Updated: Dec 1, 2020
There is no answer to this perennial question – not even any guidelines. You need as many codes as you need – in other words, however many are needed to capture what’s going on in the data in relation to your analytic focus and research objectives. How many depends on what you’re using the codes to represent, how you derive them, and how you intend to use them in the analysis. I’ve done substantial projects with as few as 22 codes, and others that required several hundred.
Coding in qualitative analysis
Coding is understood and applied in qualitative analysis in incredibly varied ways. Just like there are many and vastly different qualitative methodologies, there are many vastly different approaches to coding. So it’s not particularly helpful to provide ‘best-practice tips’ concerning coding. What works in one project may be entirely inappropriate in another. That’s why it’s so important when using CAQDAS packages to ensure that the analytic strategies drive the software tactics.
Part of the difficulty is the terminology. Most CAQDAS packages use the term “code” at the tactics level – to refer to a component in the software rather anything in the project’s analytic strategies (there are exceptions - NVivo uses the term “node”, and Transana uses “keyword”). But there is a critical difference in what we call “codes” at the strategies level - what you plan to do - and “codes” at the tactics level of your chosen software program - how you plan to do it. (Check out our other blog posts and Part 1 of our books for the importance of always distinguishing between analytic strategies and software tactics).
What are codes used to represent?
The intuitive way of thinking about codes is to use them to represent concepts, to label and define and link codes to data segments to gather together all instances of the concept. This is appropriate for many methodologies and a very common use of codes at the tactics level. But codes can be used for all sorts of other purposes within a CAQDAS program. For example in our books we describe several:
for counting. Codes can be created to count instances of meaning in data whenever there is a need to quantify. For example, in a video project studying nonverbal interaction, each use of a particular hand gesture could be linked to a code for that gesture in order to quantify its frequency. These codes would be used for different purposes than other codes used to conceptualise other characteristics of gestures.
for evaluation. A separate set of evaluative codes can supplement concept codes. This avoids having a single code serve two purposes and thereby reduce the power of later interrogations. If we are exploring the impact of bullying on aspects of self-esteem, we might create two kinds of codes: evaluative codes named low, medium, or high impact (to code for the degree of impact) and various self-esteem concept codes.
for housekeeping. Codes can serve administrative or organisational purposes. For example, at the end of your working day, you may create a code named “where I am” and link it to the last data segment you worked on—this allows you to jump straight there the next morning. Or a code named “good quote” might be linked to segments that are candidates for illustrating a concept in a report.
Directions of analysis
Contrasting ways of working can broadly be distinguished according to the direction of work. Most projects work predominantly top-down (deductive), bottom-up (inductive), or iterate between the two (abductive).
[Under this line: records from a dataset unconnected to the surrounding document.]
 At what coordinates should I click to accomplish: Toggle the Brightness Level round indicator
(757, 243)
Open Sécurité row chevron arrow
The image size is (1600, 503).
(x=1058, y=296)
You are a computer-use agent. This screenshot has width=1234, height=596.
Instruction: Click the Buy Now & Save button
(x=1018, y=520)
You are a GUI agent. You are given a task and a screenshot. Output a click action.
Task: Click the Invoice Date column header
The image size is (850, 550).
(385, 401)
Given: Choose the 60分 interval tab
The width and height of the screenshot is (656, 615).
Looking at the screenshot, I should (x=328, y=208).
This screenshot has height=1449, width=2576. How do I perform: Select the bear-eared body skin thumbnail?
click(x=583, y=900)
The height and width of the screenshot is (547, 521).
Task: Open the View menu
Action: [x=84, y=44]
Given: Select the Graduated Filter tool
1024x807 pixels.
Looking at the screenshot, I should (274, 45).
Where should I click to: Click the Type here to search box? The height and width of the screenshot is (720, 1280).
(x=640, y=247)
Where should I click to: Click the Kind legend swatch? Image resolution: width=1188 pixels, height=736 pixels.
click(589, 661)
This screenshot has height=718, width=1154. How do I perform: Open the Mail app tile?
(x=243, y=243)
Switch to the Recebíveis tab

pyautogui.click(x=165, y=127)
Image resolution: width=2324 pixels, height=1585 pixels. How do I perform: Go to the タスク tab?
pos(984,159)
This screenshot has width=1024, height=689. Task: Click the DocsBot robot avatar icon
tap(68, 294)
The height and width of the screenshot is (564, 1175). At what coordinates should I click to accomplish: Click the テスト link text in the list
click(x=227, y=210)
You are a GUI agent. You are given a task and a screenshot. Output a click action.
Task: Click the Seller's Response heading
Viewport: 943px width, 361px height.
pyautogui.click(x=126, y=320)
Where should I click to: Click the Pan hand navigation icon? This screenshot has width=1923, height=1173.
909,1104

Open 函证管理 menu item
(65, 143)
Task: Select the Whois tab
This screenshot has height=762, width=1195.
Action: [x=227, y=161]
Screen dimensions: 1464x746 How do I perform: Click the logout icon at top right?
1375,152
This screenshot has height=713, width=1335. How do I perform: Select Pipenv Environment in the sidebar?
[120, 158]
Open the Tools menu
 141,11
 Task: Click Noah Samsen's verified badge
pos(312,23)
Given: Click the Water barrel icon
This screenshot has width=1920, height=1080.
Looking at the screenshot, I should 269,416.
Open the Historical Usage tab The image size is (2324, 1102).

There’s no right or wrong, what’s appropriate depends on the research objectives and analytic plan. (See Lewins & Silver 2014 for discussion of this topic).
For example, if working inductively, it’s common to initially generate quite a lot of codes because you create them as you see interesting concepts in the data - one reason that researchers sometimes end up with hundreds of codes and then don’t always know what to do next. This is problematic if you’re helter-skelter coding because you haven’t planned what you’re going to do next.
If working deductively, perhaps testing a hypothesis or using concepts derived from existing theories to frame your analysis, you’ll likely start with fewer codes. Your hypothesis or theoretical framework will tell you the key concepts that you’ll be looking for in that data, and that you need to capture through coding.
Iterating back and forth
But of course, it’s not that simple. Even though many projects work predominantly in one or other general direction, most actually go back and forth a little between the two. For example, when working inductively, aiming to generate an interpretation that is grounded in the data being analysed, it’s often the case that prior ideas frame the lens through which we interpret data. That’s what a conceptual framework is all about. Similarly, when working deductively we will usually want to incorporate flexibility to see other things in the data that the main concepts within the theoretical framework.
The number of codes isn’t static
And it’s likely that you’ll have a different number of codes at different stages of an analysis. For example, the fewer broad codes started off within a deductive project often need to be split later on to account for nuances identified within the data, and the many detailed codes generated in an inductive project often need to be combined later on. CAQDAS programs are designed to facilitate refining codes and their organisation within the software in these ways.
More productive questions
So asking “how many codes are needed?” isn’t a very useful question. Far better to ask questions like “what do I need codes to represent?”, “what purpose will these codes be put to later on in the analysis?”, “how are these codes helping me understand the data?”, “how are these codes going to enable the research objectives to be met?”.
Asking these questions throughout the coding process helps keep focused on the purpose of the task in relation to the overall project objectives and research questions.